Ichthyophis asplenius
- Conservation status: Data Deficient (IUCN 3.1)

Scientific classification
- Kingdom: Animalia
- Phylum: Chordata
- Class: Amphibia
- Order: Gymnophiona
- Clade: Apoda
- Family: Ichthyophiidae
- Genus: Ichthyophis
- Species: I. asplenius
- Binomial name: Ichthyophis asplenius Taylor, 1965
- Synonyms: Caudacaecilia asplenia (Taylor, 1965)

= Ichthyophis asplenius =

- Genus: Ichthyophis
- Species: asplenius
- Authority: Taylor, 1965
- Conservation status: DD
- Synonyms: Caudacaecilia asplenia (Taylor, 1965)

Species of amphibian

Ichthyophis asplenius is a species of amphibian in the family Ichthyophiidae found in Malaysia and possibly Thailand. It is also known as broad-striped caecilian, Boven Mahakkam caecilian and Malayan caecilian.

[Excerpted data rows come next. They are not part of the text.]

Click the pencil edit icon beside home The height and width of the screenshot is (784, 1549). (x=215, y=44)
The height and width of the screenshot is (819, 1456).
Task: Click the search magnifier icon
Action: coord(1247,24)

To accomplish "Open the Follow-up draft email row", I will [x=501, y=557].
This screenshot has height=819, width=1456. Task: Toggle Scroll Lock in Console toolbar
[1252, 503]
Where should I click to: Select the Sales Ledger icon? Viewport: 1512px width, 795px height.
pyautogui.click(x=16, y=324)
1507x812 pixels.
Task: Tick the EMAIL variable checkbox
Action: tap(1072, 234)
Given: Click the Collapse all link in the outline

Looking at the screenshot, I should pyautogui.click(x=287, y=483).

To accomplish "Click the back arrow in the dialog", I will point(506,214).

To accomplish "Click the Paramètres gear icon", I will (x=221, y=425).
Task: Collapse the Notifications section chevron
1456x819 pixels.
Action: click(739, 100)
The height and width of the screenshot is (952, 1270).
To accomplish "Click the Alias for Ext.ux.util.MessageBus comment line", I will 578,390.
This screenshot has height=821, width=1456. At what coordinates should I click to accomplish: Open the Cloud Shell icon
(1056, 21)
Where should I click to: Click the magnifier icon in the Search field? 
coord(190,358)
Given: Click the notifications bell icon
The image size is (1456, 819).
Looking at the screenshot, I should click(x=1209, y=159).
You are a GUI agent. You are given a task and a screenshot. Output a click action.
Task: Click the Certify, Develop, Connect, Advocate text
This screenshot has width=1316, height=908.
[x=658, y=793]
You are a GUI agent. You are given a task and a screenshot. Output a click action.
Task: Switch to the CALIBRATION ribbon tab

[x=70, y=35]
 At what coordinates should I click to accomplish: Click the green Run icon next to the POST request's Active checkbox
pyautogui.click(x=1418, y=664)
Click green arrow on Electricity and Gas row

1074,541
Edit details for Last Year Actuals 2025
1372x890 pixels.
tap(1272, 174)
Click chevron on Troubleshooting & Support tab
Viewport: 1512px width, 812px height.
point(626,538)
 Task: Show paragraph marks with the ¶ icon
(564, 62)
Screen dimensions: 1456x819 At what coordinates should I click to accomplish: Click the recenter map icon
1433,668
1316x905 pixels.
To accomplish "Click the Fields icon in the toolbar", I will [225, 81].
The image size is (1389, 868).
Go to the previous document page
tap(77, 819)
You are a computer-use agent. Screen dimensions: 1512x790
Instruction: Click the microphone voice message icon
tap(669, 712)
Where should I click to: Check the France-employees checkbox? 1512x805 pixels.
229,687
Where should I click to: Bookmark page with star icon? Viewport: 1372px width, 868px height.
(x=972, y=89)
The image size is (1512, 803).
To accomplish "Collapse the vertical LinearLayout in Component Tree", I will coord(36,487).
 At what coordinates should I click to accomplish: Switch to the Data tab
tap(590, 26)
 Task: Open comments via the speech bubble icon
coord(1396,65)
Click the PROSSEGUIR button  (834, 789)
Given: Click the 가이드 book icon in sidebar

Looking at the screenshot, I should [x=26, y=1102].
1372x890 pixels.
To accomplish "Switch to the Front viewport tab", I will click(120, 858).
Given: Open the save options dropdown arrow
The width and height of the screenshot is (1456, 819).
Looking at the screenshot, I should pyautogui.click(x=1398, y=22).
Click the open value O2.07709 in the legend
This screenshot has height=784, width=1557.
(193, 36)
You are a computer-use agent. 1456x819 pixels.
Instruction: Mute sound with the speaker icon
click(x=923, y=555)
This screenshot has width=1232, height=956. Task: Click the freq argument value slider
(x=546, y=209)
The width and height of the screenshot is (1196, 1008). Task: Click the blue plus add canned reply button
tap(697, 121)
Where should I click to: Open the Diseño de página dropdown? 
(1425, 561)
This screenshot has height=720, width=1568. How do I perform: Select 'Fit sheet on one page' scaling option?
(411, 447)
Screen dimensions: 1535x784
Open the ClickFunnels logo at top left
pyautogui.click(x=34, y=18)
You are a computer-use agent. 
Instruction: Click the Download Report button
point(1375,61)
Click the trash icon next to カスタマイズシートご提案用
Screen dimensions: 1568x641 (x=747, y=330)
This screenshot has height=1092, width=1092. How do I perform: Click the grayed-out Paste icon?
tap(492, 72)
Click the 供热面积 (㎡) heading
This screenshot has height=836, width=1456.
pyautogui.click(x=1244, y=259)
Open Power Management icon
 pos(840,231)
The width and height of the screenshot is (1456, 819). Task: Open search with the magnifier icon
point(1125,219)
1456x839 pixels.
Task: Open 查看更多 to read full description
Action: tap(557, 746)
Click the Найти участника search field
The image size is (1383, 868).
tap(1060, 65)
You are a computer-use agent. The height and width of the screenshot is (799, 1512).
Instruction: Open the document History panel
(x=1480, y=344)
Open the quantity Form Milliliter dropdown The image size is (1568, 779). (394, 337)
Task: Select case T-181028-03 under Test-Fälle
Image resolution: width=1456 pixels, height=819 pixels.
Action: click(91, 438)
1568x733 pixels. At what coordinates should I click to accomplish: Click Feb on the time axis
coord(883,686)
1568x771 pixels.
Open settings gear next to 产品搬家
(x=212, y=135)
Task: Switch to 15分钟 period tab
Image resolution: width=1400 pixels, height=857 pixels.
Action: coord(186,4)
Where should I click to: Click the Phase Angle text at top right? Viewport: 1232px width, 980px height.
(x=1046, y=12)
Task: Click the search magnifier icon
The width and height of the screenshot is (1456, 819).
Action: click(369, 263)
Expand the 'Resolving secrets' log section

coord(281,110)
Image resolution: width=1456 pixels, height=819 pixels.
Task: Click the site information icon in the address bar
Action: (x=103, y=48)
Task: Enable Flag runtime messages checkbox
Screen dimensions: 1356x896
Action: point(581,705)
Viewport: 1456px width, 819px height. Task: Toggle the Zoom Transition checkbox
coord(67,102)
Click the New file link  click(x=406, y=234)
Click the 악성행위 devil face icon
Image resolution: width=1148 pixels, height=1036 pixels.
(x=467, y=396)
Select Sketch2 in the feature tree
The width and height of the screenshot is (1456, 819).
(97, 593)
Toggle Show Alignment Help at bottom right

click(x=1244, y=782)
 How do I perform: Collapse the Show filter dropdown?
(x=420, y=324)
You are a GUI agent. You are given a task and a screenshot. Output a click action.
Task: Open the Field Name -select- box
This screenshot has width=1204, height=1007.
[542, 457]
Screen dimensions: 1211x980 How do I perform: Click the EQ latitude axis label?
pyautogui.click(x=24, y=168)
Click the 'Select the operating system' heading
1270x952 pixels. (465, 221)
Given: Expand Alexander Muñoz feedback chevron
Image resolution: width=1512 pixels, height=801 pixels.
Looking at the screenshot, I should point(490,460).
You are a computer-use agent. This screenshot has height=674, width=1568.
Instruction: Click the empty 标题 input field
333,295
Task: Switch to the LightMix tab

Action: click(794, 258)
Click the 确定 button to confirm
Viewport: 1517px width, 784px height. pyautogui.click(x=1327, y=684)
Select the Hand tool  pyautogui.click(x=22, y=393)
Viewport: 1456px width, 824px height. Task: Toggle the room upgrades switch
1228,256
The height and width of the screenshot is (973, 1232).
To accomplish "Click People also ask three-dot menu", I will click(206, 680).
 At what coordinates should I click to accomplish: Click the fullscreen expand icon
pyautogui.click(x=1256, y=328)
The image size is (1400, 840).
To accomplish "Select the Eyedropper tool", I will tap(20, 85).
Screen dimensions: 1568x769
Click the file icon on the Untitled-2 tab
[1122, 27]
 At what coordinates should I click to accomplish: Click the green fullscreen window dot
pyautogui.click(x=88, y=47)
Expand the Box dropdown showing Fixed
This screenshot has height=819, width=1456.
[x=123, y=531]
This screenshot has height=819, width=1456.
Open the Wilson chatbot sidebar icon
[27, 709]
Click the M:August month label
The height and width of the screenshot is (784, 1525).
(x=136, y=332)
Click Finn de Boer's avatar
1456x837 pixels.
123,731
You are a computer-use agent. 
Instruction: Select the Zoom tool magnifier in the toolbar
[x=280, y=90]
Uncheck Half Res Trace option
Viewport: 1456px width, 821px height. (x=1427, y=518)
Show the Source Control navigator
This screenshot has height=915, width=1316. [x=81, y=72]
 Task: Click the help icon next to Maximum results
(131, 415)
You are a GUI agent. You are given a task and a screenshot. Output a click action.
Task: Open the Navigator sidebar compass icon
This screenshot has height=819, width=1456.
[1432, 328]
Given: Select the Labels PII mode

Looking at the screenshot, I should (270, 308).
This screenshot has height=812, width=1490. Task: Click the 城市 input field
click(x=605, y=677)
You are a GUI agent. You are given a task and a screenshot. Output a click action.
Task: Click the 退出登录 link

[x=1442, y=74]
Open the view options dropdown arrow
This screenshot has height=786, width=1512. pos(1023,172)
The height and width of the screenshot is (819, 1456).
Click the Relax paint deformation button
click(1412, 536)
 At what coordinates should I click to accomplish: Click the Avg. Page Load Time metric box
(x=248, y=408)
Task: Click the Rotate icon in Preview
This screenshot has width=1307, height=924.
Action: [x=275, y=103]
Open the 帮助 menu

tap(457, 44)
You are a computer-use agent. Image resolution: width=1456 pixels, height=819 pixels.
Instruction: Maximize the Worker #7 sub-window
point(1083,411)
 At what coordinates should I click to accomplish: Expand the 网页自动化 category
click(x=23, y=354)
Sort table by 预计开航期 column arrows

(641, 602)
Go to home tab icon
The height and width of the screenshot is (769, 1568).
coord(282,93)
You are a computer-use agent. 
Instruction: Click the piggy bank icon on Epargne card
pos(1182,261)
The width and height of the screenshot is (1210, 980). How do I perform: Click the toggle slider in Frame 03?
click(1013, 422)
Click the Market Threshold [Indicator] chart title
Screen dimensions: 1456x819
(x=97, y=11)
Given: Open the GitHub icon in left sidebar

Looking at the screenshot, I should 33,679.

It is only known with certainty from Mahakam River and Matang Hunting Reserve
Its natural habitats are subtropical or tropical moist lowland forests, rivers, intermittent rivers, plantations, rural gardens, heavily degraded former forest, irrigated land, and seasonally flooded agricultural land.